Una striscia quotidiana di riflessione

di Paolo Fileni

Procida Capitale Cultura 2022, Ancona non ce l’ha fatta!

Il sindaco Valeria Mancinelli: “il nostro progetto, popolare, di crescita e di sviluppo, va avanti”


Ancona, 18 gennaio 2021 – Nella mattinata odierna la commissione del MiBACT presieduta da Stefano Baia Curioni ha proclamato la città di Procida (foto) Capitale italiana della Cultura per il 2022. All’annuncio dato dal ministro Dario Franceschini, sull’isola si è scatenato un tifo da stadio.

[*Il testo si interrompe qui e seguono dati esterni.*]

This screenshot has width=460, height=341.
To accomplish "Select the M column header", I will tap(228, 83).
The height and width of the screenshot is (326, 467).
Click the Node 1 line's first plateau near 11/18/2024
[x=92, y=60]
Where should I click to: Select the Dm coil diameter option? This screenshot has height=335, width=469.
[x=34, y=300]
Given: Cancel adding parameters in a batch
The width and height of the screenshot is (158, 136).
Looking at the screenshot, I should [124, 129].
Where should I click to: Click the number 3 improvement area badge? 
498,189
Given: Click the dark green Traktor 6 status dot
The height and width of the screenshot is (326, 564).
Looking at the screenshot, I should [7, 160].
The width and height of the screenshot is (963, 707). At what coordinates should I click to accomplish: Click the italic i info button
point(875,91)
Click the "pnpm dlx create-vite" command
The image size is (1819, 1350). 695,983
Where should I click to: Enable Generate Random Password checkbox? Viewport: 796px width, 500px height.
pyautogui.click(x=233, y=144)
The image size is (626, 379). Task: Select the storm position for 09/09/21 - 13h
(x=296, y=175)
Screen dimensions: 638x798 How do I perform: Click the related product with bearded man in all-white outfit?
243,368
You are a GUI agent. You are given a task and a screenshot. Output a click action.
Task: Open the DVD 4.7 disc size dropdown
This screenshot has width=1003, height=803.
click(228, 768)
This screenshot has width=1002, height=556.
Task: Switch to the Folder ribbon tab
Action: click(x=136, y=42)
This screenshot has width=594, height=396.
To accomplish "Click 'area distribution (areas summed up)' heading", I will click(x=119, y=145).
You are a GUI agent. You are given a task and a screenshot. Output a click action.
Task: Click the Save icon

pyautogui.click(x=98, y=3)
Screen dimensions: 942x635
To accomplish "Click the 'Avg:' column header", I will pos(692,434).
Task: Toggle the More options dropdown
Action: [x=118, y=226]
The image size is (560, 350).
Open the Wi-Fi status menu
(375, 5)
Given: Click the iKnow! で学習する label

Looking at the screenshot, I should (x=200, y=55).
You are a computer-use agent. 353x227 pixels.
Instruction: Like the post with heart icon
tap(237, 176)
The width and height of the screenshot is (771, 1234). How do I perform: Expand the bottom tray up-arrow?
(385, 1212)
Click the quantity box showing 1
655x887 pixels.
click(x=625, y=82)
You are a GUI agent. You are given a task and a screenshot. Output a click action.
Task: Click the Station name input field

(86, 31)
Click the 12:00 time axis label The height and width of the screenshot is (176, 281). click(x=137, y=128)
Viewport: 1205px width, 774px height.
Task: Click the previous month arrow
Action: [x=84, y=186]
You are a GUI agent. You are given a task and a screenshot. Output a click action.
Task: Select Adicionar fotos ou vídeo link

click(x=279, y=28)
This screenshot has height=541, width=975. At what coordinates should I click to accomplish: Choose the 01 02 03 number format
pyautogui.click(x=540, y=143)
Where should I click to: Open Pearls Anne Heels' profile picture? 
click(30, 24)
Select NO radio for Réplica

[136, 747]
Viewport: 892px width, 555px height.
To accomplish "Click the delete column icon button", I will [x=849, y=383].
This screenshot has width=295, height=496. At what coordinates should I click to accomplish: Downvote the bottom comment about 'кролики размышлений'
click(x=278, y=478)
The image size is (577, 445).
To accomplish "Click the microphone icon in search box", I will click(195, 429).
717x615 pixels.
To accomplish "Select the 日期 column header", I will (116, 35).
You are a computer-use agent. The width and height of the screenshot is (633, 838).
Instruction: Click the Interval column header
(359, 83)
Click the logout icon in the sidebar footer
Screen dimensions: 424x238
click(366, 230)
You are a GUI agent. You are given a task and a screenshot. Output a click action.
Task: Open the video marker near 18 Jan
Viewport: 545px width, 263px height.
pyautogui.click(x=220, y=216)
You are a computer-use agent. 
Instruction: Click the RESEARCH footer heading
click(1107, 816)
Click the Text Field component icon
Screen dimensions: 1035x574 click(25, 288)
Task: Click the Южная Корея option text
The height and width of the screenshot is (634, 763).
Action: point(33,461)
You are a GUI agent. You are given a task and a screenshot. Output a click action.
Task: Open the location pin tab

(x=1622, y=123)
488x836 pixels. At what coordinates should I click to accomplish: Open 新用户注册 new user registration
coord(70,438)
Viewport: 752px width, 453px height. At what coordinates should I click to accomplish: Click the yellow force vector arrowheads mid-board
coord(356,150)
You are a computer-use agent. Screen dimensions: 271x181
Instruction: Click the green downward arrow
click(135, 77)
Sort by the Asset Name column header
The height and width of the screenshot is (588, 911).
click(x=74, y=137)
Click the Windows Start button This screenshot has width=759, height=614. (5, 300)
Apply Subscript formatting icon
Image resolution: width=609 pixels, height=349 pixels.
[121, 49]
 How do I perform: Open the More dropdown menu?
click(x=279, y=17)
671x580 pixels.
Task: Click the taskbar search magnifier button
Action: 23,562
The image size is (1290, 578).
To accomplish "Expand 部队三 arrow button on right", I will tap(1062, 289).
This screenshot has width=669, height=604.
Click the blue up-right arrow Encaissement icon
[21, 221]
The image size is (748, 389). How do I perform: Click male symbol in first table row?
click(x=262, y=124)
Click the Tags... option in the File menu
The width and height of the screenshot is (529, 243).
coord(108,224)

I complimenti della commissione, al termine della cerimonia d’assegnazione, sono andati tutti al sindaco Raimondo Ambrosino e al suo staff. La motivazione ha premiato la congiunzione tra il valore del progetto, la sostenibilità economica e le sue ricadute socio culturali. «Siamo strafelici – ha esultato fra le lacrime il sindaco Ambrosino – è un’opportunità storica per noi, per tutte le isole e per l’Italia meno in luce».

Delusione per la città di Ancona, anche se mascherata da ottimismo. La città dorica non ce l’ha fatta a convincere i membri della commissione con il suo progetto incentrato tra l’altro sulla cultura dell’Altro, sull’intenzione di far diventare ordinario lo straordinario, come aveva spiegato l’assessore Paolo Marasca in sede di audizione con il MiBACT.

«È stata appena proclamata la Capitale italiana della cultura 2022. La scelta è caduta su Procida. Mi complimento con il collega sindaco e la comunità dell’isola – il commento ufficiale del sindaco Valeria MancinelliSiamo fieri delle parole del presidente della commissione che ha valutato i progetti e ne ha sottolineato il valore, non solo nazionale ma anche europeo. Siamo anche felici di come è stata motivata la scelta della capitale perché la linea su cui si è mossa Procida e il messaggio che ha voluto lanciare hanno molte affinità con il nostro. Dunque siamo sulla strada giusta. Come ho più volte ribadito il nostro progetto, popolare, di crescita e di sviluppo, va avanti. E lo realizzeremo insieme».

Dunque, nonostante i suoi 2400 anni di storia ed un progetto ampio e variegato, Ancona non ce l’ha fatta. Bocciata per il secondo anno consecutivo dopo il primo tentativo del 2020. A batterla è stata Procida, una cittadina di poco più di 10mila abitanti che si affaccia sul mare del Golfo di Napoli, resa famosa a livello internazionale da Massimo Troisi che qui ha girato molte scene del film Il Postino.

Ancona e Procida, due città bagnate dal mare. 100mila abitanti contro 10mila. Con tutta probabilità, le acque del Golfo di Ancona sono diverse da quelle del Golfo di Napoli. Nonostante la delusione per un’opportunità mancata di crescita importante sul piano socio-culturale e turistico, dal capoluogo delle Marche un in bocca al lupo sincero a Procida: sull’isoletta il 2022 sarà un anno fantastico!